22 The messenger set out. He came and told David everything that Joab had sent him to say. 23 The messenger said to David, “Their men gained an advantage over us and drove us back into the open country. But then we gained the upper hand and drove them back all the way to the entrance of the city gate. 24 The archers shot at your troops from the wall. Some of the servants of the king died. And your servant Uriah the Hittite also died.”

25 David told the messenger, “Say this to Joab: ‘Do not take this too hard, because the sword devours people at random. Strengthen your attack against the city, and overthrow it.’ Encourage Joab.”
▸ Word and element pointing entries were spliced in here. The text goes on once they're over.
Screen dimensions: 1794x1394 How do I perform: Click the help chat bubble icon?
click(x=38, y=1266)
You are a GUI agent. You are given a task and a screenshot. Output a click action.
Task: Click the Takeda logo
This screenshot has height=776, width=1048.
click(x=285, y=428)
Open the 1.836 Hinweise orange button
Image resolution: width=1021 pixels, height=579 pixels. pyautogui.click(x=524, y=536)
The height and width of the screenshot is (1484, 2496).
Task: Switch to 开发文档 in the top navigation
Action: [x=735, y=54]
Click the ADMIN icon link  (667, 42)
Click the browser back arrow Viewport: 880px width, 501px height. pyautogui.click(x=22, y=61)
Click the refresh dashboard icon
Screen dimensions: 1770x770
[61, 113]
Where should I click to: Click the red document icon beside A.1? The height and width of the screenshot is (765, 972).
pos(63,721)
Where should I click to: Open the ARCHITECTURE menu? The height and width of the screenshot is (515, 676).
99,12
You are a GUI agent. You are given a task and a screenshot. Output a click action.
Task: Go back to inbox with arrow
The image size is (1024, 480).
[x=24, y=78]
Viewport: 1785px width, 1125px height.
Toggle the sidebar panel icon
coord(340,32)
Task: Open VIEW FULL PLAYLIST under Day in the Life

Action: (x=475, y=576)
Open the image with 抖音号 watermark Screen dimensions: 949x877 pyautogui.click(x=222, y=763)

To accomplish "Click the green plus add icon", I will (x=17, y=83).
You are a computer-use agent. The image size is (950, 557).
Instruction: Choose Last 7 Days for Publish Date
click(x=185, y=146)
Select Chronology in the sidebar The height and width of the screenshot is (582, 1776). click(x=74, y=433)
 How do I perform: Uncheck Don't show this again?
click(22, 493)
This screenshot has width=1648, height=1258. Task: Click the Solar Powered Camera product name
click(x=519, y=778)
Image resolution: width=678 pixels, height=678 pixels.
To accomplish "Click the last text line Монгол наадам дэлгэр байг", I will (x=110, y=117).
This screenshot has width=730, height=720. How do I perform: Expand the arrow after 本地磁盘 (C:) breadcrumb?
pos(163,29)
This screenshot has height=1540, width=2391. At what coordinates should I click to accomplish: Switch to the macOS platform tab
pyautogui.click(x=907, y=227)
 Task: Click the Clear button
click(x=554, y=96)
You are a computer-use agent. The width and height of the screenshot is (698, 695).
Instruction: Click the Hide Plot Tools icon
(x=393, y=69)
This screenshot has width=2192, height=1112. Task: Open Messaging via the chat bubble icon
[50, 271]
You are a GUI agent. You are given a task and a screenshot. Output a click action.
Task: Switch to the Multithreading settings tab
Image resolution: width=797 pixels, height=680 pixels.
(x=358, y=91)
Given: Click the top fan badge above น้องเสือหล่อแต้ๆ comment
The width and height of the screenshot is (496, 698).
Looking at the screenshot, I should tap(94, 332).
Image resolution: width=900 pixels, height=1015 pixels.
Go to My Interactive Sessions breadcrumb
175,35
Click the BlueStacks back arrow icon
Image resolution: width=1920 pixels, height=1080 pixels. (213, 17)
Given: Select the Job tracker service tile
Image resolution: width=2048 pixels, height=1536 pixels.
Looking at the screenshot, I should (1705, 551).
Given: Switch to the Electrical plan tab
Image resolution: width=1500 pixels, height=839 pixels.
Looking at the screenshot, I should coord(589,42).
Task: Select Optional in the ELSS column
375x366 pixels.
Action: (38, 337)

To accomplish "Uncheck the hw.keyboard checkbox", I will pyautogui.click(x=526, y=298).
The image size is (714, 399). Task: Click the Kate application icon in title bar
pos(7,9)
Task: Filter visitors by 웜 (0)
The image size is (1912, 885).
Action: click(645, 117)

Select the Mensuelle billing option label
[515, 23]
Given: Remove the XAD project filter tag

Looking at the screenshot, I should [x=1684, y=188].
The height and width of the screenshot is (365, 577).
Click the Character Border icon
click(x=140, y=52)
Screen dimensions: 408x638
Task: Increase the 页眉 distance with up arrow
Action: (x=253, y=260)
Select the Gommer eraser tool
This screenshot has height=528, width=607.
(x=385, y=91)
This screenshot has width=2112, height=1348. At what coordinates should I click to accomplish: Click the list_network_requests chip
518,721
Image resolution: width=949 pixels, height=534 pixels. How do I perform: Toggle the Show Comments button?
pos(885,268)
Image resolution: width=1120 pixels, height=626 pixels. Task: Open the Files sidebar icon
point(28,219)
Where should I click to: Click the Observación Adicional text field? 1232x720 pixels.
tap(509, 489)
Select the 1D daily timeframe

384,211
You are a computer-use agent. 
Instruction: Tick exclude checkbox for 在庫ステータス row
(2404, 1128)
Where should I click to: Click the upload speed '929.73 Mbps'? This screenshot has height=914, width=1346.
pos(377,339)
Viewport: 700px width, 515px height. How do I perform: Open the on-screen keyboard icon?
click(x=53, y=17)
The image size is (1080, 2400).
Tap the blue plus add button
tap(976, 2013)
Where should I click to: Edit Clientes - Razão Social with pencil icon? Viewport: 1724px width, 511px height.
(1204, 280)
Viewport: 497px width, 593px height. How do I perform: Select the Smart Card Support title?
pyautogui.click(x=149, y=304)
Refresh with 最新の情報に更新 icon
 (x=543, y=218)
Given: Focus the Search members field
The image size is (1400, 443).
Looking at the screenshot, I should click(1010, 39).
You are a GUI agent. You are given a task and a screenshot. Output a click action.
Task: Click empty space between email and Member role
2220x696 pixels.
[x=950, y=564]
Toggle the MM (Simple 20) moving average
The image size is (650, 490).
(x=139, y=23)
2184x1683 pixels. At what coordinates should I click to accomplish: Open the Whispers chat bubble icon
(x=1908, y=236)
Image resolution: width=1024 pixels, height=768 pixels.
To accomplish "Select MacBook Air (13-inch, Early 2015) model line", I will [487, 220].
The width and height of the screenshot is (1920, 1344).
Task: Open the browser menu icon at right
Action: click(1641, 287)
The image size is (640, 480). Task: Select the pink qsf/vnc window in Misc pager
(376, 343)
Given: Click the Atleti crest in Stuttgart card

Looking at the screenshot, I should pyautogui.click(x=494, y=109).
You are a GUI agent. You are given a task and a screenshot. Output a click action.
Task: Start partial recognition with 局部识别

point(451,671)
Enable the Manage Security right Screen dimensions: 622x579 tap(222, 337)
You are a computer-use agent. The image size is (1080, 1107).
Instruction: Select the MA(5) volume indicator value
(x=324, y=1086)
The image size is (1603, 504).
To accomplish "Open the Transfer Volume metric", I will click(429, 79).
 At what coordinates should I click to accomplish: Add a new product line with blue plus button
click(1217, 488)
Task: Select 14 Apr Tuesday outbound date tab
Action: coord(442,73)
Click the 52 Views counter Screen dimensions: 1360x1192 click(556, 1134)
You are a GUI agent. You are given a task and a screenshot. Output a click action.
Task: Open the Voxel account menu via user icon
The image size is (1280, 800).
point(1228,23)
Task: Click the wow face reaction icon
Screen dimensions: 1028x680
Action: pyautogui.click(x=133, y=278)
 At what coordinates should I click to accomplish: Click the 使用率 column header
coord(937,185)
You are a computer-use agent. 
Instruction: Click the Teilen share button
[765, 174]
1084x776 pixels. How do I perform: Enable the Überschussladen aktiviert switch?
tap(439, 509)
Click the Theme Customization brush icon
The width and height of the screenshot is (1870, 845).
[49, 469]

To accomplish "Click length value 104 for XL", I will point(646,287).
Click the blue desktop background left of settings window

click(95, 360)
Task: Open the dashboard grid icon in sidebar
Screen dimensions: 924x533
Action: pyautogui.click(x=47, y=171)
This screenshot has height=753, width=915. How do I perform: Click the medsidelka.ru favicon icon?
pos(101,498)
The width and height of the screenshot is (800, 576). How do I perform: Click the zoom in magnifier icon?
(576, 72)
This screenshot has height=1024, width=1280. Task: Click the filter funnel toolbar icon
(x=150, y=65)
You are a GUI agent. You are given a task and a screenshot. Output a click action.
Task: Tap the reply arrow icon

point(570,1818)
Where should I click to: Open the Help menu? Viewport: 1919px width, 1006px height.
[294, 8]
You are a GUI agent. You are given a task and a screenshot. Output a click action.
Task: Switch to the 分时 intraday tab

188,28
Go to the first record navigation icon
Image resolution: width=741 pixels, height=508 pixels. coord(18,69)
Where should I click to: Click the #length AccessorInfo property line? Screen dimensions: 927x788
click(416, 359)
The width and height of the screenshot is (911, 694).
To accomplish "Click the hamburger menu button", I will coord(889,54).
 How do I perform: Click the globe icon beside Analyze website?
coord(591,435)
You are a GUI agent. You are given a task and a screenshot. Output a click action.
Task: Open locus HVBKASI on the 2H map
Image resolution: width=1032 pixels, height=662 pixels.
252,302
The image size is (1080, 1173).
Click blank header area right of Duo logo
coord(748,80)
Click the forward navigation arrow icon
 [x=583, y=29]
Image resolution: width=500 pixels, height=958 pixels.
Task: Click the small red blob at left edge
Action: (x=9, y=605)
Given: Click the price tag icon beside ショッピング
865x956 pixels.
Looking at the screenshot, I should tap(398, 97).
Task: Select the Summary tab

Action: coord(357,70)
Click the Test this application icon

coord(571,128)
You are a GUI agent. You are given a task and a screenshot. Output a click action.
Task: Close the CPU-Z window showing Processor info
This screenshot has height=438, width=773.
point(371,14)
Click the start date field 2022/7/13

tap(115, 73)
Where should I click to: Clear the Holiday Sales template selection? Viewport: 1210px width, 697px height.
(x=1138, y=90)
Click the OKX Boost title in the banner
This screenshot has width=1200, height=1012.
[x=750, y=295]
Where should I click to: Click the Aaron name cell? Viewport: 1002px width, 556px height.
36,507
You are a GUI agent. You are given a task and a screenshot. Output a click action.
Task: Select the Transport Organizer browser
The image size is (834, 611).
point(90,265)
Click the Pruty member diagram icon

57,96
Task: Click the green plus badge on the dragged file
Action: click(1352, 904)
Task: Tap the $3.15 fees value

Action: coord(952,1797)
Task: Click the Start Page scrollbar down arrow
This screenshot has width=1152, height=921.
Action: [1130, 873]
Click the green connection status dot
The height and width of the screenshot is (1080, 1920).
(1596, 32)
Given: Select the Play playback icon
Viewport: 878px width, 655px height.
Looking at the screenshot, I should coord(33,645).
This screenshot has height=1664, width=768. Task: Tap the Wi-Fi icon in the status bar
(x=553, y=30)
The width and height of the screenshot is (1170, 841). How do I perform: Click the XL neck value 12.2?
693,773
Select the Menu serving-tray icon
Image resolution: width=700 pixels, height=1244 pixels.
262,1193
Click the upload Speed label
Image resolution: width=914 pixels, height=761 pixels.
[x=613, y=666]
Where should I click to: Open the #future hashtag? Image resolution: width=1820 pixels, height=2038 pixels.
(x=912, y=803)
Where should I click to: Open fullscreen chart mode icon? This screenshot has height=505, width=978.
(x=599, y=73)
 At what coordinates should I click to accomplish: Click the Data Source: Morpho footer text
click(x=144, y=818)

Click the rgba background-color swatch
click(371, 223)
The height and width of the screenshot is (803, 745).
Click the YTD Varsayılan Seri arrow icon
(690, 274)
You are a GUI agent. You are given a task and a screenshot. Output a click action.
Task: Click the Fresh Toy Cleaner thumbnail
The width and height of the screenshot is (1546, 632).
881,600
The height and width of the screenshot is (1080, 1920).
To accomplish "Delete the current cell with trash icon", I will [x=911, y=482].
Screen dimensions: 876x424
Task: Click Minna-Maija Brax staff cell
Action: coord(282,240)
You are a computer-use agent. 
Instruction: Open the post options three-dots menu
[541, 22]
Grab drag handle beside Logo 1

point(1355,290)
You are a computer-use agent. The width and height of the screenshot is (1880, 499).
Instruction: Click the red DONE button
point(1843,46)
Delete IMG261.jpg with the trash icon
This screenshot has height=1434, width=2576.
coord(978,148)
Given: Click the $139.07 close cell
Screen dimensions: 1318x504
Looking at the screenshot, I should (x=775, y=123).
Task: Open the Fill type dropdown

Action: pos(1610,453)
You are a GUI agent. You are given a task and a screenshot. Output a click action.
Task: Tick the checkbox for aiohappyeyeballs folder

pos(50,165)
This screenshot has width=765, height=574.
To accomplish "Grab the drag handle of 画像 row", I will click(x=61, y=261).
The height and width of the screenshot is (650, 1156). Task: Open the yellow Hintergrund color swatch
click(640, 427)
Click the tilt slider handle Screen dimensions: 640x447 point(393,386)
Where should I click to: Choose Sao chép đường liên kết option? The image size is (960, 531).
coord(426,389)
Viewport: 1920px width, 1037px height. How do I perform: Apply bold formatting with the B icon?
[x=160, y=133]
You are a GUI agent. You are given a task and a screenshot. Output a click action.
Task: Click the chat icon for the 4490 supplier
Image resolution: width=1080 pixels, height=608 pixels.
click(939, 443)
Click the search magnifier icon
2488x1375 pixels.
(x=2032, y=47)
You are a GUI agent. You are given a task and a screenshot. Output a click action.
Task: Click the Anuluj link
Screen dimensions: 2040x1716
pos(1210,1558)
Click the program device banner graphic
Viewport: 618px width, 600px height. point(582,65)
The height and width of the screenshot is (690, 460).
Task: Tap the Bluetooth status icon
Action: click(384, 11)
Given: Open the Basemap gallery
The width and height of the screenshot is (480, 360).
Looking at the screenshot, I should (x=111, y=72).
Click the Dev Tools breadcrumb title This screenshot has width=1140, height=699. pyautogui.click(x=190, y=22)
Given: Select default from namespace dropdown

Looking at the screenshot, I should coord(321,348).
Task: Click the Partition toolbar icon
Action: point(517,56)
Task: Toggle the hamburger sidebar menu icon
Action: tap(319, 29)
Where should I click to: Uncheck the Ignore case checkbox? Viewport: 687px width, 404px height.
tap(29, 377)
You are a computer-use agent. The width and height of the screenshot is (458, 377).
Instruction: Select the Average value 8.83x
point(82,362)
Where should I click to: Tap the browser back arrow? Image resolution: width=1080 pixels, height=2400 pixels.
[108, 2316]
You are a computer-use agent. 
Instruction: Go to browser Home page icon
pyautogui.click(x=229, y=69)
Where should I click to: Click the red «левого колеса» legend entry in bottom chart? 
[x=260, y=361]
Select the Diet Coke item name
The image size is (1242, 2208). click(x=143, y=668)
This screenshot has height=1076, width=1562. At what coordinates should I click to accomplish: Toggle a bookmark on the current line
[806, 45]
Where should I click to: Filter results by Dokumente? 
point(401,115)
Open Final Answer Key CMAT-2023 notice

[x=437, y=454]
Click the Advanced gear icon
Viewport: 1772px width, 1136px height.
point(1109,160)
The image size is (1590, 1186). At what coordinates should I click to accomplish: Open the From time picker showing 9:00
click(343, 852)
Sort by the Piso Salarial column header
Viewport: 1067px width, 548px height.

26 The wife of Uriah the Hittite heard that her husband was dead, so she mourned for her husband. 27 When her mourning was completed, David sent for her and brought her to his house, and she became his wife. She gave birth to a son for him. But what David had done was evil in the eyes of the Lord.

Footnotes

  1. 2 Samuel 11:4 That Bathsheba was purifying herself after her period shows that the child was David’s and that David and Bathsheba were more careful about keeping pure from the ceremonial contamination caused by contact with blood than they were about keeping pure from the moral pollution caused by adultery.
  2. 2 Samuel 11:21 The Greek and the Latin Old Testament read Jerubbaal, which is another name for Gideon. The Hebrew text of Samuel regularly replaces the word -baal with a form of the Hebrew word for shame (bosheth) when -baal occurs as part of a personal name.